Work to be completed – The records that follow are to be repeated exactly, in full.

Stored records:
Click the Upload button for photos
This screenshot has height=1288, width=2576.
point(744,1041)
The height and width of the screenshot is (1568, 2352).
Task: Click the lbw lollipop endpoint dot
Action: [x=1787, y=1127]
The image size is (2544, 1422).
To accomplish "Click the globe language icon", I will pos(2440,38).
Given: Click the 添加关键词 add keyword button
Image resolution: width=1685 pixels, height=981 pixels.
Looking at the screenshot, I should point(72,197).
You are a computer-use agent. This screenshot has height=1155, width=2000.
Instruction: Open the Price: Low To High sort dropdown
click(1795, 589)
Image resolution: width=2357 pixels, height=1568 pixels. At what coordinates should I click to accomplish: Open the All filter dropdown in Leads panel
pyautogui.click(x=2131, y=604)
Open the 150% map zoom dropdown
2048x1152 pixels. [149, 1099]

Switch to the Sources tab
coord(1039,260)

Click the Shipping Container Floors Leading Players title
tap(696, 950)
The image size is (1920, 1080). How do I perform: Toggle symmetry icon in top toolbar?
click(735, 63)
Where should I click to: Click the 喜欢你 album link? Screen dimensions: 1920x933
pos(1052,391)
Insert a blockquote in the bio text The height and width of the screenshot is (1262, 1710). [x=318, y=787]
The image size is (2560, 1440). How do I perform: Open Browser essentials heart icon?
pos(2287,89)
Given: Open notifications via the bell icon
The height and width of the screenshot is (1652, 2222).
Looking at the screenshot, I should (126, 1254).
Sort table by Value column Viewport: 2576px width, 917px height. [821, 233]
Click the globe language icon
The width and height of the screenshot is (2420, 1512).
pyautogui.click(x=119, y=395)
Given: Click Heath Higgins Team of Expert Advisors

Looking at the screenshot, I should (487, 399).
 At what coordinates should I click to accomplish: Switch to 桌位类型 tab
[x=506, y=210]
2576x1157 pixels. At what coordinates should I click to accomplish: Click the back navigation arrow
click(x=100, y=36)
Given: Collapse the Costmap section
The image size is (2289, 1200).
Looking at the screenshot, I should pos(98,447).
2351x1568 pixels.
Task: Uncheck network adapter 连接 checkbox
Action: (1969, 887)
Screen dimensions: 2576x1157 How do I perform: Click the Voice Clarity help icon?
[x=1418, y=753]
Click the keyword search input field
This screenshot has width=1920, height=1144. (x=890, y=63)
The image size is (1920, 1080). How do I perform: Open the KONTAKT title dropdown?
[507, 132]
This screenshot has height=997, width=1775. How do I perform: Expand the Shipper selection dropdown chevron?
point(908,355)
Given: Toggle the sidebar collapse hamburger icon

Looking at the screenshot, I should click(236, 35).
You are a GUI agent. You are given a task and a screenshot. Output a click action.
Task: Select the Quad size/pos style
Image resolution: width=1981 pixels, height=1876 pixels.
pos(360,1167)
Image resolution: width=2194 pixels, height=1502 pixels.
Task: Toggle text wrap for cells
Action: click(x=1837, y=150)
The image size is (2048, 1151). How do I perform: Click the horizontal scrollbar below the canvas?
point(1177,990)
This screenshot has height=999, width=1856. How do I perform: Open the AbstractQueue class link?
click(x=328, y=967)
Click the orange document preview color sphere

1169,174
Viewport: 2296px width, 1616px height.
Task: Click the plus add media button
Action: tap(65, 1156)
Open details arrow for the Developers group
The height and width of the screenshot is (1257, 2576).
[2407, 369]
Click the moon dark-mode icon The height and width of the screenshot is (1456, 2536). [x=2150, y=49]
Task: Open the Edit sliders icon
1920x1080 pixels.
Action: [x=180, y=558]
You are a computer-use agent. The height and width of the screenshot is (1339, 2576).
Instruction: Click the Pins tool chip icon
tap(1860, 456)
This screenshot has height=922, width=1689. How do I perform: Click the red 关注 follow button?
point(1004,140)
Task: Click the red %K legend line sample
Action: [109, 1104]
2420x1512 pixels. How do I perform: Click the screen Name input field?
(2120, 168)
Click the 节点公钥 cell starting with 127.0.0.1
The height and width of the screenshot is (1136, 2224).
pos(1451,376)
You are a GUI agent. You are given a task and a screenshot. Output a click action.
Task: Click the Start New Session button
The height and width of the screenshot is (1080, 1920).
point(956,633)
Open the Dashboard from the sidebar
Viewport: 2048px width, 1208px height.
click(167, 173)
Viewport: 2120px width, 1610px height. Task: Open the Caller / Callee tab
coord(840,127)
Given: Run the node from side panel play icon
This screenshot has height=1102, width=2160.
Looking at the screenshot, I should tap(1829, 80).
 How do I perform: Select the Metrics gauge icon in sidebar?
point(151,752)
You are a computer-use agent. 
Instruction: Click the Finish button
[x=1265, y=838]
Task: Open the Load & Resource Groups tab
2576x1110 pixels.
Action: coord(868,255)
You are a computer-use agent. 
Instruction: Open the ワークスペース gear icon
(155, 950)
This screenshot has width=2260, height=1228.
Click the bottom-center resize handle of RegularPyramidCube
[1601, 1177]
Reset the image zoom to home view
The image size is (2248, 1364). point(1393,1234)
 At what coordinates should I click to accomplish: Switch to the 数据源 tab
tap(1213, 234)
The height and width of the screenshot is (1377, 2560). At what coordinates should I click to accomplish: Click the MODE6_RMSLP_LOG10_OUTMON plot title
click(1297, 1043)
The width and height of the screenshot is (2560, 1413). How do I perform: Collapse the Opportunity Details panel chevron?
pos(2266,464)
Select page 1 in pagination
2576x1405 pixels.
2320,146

Answer for the task –
Click the Upload button for photos
This screenshot has height=1288, width=2576.
point(744,1041)
The height and width of the screenshot is (1568, 2352).
Task: Click the lbw lollipop endpoint dot
Action: [x=1787, y=1127]
The image size is (2544, 1422).
To accomplish "Click the globe language icon", I will pos(2440,38).
Given: Click the 添加关键词 add keyword button
Image resolution: width=1685 pixels, height=981 pixels.
Looking at the screenshot, I should point(72,197).
You are a computer-use agent. This screenshot has height=1155, width=2000.
Instruction: Open the Price: Low To High sort dropdown
click(1795, 589)
Image resolution: width=2357 pixels, height=1568 pixels. At what coordinates should I click to accomplish: Open the All filter dropdown in Leads panel
pyautogui.click(x=2131, y=604)
Open the 150% map zoom dropdown
2048x1152 pixels. [149, 1099]

Switch to the Sources tab
coord(1039,260)

Click the Shipping Container Floors Leading Players title
tap(696, 950)
The image size is (1920, 1080). How do I perform: Toggle symmetry icon in top toolbar?
click(735, 63)
Where should I click to: Click the 喜欢你 album link? Screen dimensions: 1920x933
pos(1052,391)
Insert a blockquote in the bio text The height and width of the screenshot is (1262, 1710). [x=318, y=787]
The image size is (2560, 1440). How do I perform: Open Browser essentials heart icon?
pos(2287,89)
Given: Open notifications via the bell icon
The height and width of the screenshot is (1652, 2222).
Looking at the screenshot, I should (126, 1254).
Sort table by Value column Viewport: 2576px width, 917px height. [821, 233]
Click the globe language icon
The width and height of the screenshot is (2420, 1512).
pyautogui.click(x=119, y=395)
Given: Click Heath Higgins Team of Expert Advisors

Looking at the screenshot, I should (487, 399).
 At what coordinates should I click to accomplish: Switch to 桌位类型 tab
[x=506, y=210]
2576x1157 pixels. At what coordinates should I click to accomplish: Click the back navigation arrow
click(x=100, y=36)
Given: Collapse the Costmap section
The image size is (2289, 1200).
Looking at the screenshot, I should pos(98,447).
2351x1568 pixels.
Task: Uncheck network adapter 连接 checkbox
Action: (1969, 887)
Screen dimensions: 2576x1157 How do I perform: Click the Voice Clarity help icon?
[x=1418, y=753]
Click the keyword search input field
This screenshot has width=1920, height=1144. (x=890, y=63)
The image size is (1920, 1080). How do I perform: Open the KONTAKT title dropdown?
[507, 132]
This screenshot has height=997, width=1775. How do I perform: Expand the Shipper selection dropdown chevron?
point(908,355)
Given: Toggle the sidebar collapse hamburger icon

Looking at the screenshot, I should click(236, 35).
You are a GUI agent. You are given a task and a screenshot. Output a click action.
Task: Select the Quad size/pos style
Image resolution: width=1981 pixels, height=1876 pixels.
pos(360,1167)
Image resolution: width=2194 pixels, height=1502 pixels.
Task: Toggle text wrap for cells
Action: click(x=1837, y=150)
The image size is (2048, 1151). How do I perform: Click the horizontal scrollbar below the canvas?
point(1177,990)
This screenshot has height=999, width=1856. How do I perform: Open the AbstractQueue class link?
click(x=328, y=967)
Click the orange document preview color sphere

1169,174
Viewport: 2296px width, 1616px height.
Task: Click the plus add media button
Action: tap(65, 1156)
Open details arrow for the Developers group
The height and width of the screenshot is (1257, 2576).
[2407, 369]
Click the moon dark-mode icon The height and width of the screenshot is (1456, 2536). [x=2150, y=49]
Task: Open the Edit sliders icon
1920x1080 pixels.
Action: [x=180, y=558]
You are a computer-use agent. The height and width of the screenshot is (1339, 2576).
Instruction: Click the Pins tool chip icon
tap(1860, 456)
This screenshot has height=922, width=1689. How do I perform: Click the red 关注 follow button?
point(1004,140)
Task: Click the red %K legend line sample
Action: [109, 1104]
2420x1512 pixels. How do I perform: Click the screen Name input field?
(2120, 168)
Click the 节点公钥 cell starting with 127.0.0.1
The height and width of the screenshot is (1136, 2224).
pos(1451,376)
You are a GUI agent. You are given a task and a screenshot. Output a click action.
Task: Click the Start New Session button
The height and width of the screenshot is (1080, 1920).
point(956,633)
Open the Dashboard from the sidebar
Viewport: 2048px width, 1208px height.
click(167, 173)
Viewport: 2120px width, 1610px height. Task: Open the Caller / Callee tab
coord(840,127)
Given: Run the node from side panel play icon
This screenshot has height=1102, width=2160.
Looking at the screenshot, I should tap(1829, 80).
 How do I perform: Select the Metrics gauge icon in sidebar?
point(151,752)
You are a computer-use agent. 
Instruction: Click the Finish button
[x=1265, y=838]
Task: Open the Load & Resource Groups tab
2576x1110 pixels.
Action: coord(868,255)
You are a computer-use agent. 
Instruction: Open the ワークスペース gear icon
(155, 950)
This screenshot has width=2260, height=1228.
Click the bottom-center resize handle of RegularPyramidCube
[1601, 1177]
Reset the image zoom to home view
The image size is (2248, 1364). point(1393,1234)
 At what coordinates should I click to accomplish: Switch to the 数据源 tab
tap(1213, 234)
The height and width of the screenshot is (1377, 2560). At what coordinates should I click to accomplish: Click the MODE6_RMSLP_LOG10_OUTMON plot title
click(1297, 1043)
The width and height of the screenshot is (2560, 1413). How do I perform: Collapse the Opportunity Details panel chevron?
pos(2266,464)
Select page 1 in pagination
2576x1405 pixels.
2320,146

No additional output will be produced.